In 2022, Bede relinquished punting duties to John Haggerty, so he could focus on placekicking and kickoffs. However, he was successful on just 43 of 55 field goal attempts (78.2%). On July 4, 2022, he missed the game tying extra point attempt with only 25 seconds remaining in the fourth quarter, resulting in the Winnipeg Blue Bombers winning the contest. Bede set a career-high with a 56-yard field goal made and also set a CFL record for longest kickoff at 100 yards. He played in his first Grey Cup game that year, but struggled as he made three of six field goal attempts. However, he was successful on both convert attempts, including the game-winning conversion as the Argonauts defeated the Winnipeg Blue Bombers 24–23 in the 109th Grey Cup and Bede won his first championship.
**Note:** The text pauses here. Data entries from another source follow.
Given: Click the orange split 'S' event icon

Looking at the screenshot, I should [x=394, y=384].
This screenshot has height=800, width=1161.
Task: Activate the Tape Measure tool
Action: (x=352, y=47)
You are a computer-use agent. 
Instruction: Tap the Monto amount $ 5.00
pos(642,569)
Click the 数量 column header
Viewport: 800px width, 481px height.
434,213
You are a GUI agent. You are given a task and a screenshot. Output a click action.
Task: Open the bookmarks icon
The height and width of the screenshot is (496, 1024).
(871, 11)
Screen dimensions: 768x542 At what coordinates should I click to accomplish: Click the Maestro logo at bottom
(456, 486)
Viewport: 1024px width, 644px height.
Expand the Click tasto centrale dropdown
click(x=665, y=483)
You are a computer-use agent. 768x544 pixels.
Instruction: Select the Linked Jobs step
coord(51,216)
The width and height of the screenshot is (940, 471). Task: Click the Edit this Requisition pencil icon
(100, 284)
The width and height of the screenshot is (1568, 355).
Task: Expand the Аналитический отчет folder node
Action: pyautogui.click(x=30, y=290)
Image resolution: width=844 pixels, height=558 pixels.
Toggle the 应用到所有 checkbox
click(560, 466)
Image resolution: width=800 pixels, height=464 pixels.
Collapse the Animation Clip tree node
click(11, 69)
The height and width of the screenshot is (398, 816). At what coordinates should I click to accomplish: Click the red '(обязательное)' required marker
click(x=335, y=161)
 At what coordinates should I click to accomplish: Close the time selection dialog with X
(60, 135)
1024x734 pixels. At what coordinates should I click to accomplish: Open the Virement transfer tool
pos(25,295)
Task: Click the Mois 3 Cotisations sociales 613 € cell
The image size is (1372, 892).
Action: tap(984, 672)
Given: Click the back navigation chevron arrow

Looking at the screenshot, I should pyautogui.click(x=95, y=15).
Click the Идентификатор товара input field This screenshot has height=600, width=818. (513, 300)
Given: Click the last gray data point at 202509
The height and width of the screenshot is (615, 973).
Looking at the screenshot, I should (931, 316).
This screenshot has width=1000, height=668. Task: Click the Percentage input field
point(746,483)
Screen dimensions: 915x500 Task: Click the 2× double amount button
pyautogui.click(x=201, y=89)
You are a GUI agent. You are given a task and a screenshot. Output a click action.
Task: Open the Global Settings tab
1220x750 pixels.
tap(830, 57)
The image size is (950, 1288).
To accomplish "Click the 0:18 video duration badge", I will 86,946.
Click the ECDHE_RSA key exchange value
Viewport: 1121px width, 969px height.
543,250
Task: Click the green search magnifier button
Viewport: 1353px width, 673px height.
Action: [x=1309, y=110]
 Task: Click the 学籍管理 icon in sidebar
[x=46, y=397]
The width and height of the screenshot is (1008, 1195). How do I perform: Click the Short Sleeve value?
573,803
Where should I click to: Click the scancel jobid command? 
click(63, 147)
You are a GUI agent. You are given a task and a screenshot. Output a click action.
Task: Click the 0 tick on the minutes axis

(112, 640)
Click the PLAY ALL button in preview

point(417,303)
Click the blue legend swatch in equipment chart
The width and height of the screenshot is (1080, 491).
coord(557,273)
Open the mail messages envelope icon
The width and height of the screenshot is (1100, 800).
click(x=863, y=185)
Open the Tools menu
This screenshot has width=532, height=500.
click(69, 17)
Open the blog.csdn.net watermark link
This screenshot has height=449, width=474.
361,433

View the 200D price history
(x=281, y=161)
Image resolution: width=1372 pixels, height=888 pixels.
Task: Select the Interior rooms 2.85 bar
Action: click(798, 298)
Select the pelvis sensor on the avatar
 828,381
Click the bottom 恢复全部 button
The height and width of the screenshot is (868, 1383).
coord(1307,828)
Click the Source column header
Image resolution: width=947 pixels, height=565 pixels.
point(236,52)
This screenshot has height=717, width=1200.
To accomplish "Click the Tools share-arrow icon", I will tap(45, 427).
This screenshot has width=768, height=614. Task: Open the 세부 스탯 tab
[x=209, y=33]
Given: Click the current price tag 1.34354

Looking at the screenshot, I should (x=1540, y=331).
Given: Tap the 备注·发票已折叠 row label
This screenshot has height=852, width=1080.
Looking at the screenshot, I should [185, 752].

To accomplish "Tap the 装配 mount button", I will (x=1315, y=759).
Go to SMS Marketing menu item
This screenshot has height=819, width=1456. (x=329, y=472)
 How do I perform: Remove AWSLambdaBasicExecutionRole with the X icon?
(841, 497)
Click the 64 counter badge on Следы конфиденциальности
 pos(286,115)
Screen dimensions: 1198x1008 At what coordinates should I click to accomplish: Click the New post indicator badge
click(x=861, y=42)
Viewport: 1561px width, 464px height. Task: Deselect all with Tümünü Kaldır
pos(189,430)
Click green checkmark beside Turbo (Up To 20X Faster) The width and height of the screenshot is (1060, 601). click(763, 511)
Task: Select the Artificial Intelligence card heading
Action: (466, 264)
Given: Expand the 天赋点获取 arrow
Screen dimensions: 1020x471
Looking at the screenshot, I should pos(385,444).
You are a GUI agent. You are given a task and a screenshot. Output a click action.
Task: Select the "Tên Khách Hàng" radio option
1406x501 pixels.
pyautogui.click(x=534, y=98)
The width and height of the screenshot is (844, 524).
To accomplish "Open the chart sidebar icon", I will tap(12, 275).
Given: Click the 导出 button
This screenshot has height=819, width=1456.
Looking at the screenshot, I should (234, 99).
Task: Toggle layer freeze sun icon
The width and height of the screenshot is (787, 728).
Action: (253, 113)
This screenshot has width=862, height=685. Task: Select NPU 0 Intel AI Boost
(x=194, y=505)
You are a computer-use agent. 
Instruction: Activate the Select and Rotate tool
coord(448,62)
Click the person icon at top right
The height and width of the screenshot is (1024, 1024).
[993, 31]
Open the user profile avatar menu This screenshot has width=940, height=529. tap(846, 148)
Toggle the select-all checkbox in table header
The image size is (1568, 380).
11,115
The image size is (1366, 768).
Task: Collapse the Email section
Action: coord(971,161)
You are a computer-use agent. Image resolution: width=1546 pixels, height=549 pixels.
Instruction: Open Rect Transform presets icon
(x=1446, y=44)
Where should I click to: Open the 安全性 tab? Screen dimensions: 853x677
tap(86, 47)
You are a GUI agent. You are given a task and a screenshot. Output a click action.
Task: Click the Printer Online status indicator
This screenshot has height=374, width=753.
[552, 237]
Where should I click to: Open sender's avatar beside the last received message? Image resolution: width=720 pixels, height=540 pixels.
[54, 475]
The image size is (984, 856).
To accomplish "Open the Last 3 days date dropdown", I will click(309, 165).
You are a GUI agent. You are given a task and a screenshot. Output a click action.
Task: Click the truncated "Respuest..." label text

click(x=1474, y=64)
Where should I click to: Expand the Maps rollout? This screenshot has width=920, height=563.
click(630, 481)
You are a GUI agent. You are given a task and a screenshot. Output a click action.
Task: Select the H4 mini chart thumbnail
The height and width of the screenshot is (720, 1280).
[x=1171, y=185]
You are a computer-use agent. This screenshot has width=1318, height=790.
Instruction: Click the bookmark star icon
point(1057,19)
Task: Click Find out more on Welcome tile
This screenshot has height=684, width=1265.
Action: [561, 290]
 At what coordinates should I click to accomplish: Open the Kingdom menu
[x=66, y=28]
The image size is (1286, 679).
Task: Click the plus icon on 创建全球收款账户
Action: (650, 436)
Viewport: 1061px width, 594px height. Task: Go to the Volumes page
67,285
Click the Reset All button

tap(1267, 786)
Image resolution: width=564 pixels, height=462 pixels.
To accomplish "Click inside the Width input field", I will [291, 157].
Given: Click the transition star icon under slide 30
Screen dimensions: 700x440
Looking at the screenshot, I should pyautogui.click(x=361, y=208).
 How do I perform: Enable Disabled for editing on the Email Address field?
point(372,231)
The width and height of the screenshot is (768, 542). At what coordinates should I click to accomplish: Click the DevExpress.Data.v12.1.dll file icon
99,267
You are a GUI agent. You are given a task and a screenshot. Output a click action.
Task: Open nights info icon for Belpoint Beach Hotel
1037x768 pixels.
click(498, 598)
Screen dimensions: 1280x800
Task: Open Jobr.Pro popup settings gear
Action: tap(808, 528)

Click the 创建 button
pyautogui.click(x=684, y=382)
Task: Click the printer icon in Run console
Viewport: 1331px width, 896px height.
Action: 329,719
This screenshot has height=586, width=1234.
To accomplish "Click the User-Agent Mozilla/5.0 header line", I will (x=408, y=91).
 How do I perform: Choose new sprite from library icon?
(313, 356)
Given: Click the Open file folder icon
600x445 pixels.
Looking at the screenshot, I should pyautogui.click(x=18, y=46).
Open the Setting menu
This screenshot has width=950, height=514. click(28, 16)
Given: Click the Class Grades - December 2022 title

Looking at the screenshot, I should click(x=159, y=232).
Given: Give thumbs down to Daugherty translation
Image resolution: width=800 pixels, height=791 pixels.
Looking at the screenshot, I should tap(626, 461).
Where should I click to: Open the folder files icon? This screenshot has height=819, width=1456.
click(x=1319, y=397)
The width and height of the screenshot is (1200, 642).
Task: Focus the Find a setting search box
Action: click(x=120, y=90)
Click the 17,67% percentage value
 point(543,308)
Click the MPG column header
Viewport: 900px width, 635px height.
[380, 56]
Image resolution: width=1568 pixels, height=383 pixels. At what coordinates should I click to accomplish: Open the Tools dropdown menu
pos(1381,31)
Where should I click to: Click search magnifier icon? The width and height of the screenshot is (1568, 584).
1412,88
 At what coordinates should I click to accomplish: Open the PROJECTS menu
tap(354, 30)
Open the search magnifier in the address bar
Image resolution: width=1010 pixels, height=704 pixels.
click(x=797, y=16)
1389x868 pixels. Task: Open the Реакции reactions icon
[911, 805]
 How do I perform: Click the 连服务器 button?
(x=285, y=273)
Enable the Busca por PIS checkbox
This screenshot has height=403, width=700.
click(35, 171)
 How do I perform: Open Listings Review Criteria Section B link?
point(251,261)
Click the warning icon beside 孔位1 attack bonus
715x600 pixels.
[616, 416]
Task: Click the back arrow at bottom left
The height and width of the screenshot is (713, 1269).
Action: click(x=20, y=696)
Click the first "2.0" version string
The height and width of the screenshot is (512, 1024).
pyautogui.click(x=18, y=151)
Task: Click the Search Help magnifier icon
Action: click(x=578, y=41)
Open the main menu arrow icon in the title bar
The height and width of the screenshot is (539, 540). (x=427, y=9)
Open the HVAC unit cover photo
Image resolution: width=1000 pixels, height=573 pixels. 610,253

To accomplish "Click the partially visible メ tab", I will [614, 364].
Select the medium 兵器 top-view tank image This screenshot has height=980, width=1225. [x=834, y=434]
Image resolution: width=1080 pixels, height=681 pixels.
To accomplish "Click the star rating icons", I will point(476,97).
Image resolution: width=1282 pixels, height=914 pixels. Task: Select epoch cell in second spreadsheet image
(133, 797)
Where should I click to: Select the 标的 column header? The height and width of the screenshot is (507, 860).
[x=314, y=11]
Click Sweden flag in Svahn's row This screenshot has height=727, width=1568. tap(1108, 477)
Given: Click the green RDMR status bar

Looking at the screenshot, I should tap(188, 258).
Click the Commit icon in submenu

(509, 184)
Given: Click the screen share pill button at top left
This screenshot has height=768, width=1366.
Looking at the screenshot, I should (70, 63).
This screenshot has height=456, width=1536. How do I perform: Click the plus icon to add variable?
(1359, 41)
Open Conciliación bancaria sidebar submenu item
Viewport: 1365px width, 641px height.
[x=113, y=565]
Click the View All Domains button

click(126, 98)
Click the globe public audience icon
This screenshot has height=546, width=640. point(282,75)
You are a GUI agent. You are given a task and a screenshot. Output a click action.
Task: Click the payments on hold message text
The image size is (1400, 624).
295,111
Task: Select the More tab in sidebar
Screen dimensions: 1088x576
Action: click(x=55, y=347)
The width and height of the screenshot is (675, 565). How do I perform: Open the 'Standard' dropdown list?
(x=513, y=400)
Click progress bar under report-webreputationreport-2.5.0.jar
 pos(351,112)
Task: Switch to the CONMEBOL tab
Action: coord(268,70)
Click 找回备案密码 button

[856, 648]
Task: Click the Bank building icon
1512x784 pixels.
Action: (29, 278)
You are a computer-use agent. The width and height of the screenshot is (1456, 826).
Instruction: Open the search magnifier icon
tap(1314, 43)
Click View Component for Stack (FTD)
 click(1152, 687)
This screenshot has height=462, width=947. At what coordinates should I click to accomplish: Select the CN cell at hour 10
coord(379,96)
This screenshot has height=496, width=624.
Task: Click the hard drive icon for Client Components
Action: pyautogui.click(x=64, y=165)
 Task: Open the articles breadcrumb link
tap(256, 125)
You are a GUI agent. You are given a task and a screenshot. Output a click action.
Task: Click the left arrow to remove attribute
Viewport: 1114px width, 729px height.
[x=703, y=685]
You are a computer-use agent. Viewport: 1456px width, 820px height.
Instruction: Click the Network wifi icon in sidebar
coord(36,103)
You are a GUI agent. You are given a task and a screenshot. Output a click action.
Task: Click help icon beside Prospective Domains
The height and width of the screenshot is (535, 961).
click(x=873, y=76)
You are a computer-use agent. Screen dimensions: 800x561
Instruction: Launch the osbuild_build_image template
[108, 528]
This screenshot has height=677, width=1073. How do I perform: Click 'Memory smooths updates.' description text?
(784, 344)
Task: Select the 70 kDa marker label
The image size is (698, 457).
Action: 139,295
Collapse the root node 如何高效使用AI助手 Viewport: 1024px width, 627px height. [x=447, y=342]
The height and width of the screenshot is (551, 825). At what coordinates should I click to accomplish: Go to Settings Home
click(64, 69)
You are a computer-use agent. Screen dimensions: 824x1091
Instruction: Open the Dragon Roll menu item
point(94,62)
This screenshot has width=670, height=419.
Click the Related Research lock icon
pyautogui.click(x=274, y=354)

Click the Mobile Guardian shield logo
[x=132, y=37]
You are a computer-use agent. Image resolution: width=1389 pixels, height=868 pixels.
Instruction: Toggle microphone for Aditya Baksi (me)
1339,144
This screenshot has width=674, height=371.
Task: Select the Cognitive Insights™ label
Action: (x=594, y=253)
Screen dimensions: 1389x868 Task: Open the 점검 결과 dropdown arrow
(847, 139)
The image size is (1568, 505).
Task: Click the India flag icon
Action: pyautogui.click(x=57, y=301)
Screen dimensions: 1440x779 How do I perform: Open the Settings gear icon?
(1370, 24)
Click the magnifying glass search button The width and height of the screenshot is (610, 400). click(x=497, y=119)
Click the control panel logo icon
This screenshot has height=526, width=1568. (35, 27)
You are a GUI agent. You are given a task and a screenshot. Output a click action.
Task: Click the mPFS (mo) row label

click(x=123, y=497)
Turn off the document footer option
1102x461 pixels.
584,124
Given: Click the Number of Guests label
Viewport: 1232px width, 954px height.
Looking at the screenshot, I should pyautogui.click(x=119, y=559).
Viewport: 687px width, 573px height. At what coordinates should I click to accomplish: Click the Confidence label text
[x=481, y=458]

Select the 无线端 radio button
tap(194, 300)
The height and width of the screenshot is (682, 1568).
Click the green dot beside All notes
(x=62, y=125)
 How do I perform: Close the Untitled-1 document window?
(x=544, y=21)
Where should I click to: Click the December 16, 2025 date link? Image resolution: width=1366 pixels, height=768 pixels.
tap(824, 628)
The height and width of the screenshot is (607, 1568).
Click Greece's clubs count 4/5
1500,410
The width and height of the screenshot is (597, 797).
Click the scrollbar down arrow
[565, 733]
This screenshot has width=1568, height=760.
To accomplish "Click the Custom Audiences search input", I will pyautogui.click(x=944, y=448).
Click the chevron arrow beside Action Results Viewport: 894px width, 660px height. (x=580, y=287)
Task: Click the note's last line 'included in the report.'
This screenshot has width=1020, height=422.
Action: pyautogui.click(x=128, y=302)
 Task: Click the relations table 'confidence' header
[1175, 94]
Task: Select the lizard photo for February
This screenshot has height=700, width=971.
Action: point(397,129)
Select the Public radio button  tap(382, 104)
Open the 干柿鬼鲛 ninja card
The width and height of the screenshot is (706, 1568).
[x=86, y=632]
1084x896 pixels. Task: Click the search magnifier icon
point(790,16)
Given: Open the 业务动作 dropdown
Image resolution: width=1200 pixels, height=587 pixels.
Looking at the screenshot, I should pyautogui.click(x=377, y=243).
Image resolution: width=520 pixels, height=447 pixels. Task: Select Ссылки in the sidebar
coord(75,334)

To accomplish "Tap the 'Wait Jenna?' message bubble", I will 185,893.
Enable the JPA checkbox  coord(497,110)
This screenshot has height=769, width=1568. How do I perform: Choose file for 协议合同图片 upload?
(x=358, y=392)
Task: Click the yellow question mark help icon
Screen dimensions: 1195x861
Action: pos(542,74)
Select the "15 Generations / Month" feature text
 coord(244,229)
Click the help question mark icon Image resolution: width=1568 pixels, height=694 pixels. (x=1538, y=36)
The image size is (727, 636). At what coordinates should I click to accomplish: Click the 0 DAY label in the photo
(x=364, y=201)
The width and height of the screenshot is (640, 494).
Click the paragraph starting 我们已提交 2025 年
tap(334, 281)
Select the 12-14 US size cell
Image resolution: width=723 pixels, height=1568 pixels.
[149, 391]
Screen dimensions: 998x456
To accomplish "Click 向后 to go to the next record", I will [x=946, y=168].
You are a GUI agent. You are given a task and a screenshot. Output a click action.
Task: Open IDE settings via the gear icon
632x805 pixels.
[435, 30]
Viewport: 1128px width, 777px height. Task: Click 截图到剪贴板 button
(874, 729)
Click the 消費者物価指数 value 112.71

In the 2023 season, Bede played in 17 regular season games where he connected on 37 of 39 field goal attempts, with the 94.87% success rate being the second-highest in league history, behind Lewis Ward's 98.07% in 2018. He also punted in the team's last nine regular season games, filling in for the injured John Haggerty, where he punted 48 times with a 46.8-yard average. At the end of the season, he was named a CFL East All-Star at placekicker. As a pending free agent, Bede was given an early release by the Argonauts on February 5, 2024, as the team signed Lirim Hajrullahu as his replacement on the same day.

===Edmonton Elks===
On February 6, 2024, it was announced that Bede had signed a two-year contract with the Edmonton Elks. In a game against the Ottawa Redblacks on July 14, 2024, with the score tied, Bede had an illegal kickoff out of bounds penalty with eight seconds to play, which led to a quick pass and walk off field goal win for the Redblacks. Overall, he had a disappointing season as he was benched on two different occasions, playing in 16 regular season games and connecting on 25 of 32 field goals while ranking last in the league in field goal percentage (78.1%). With a roster bonus due on February 1, 2025, Bede was released on January 28, 2025.

==International career==
Bede played for the France national American football team in the 2014 EFAF European Championship.

==Personal life==
Bede's father, Alain Bédé, played for the Ivory Coast national football team. His brother Kévin Baillili played football, in French lower leagues for Evry FC, SC Toulon-Le Las, AS Poissy as well the second team of Paris Saint-Germain and more recently for Trois-Bassins FC of Réunion. In 2025, Bede became a Canadian citizen.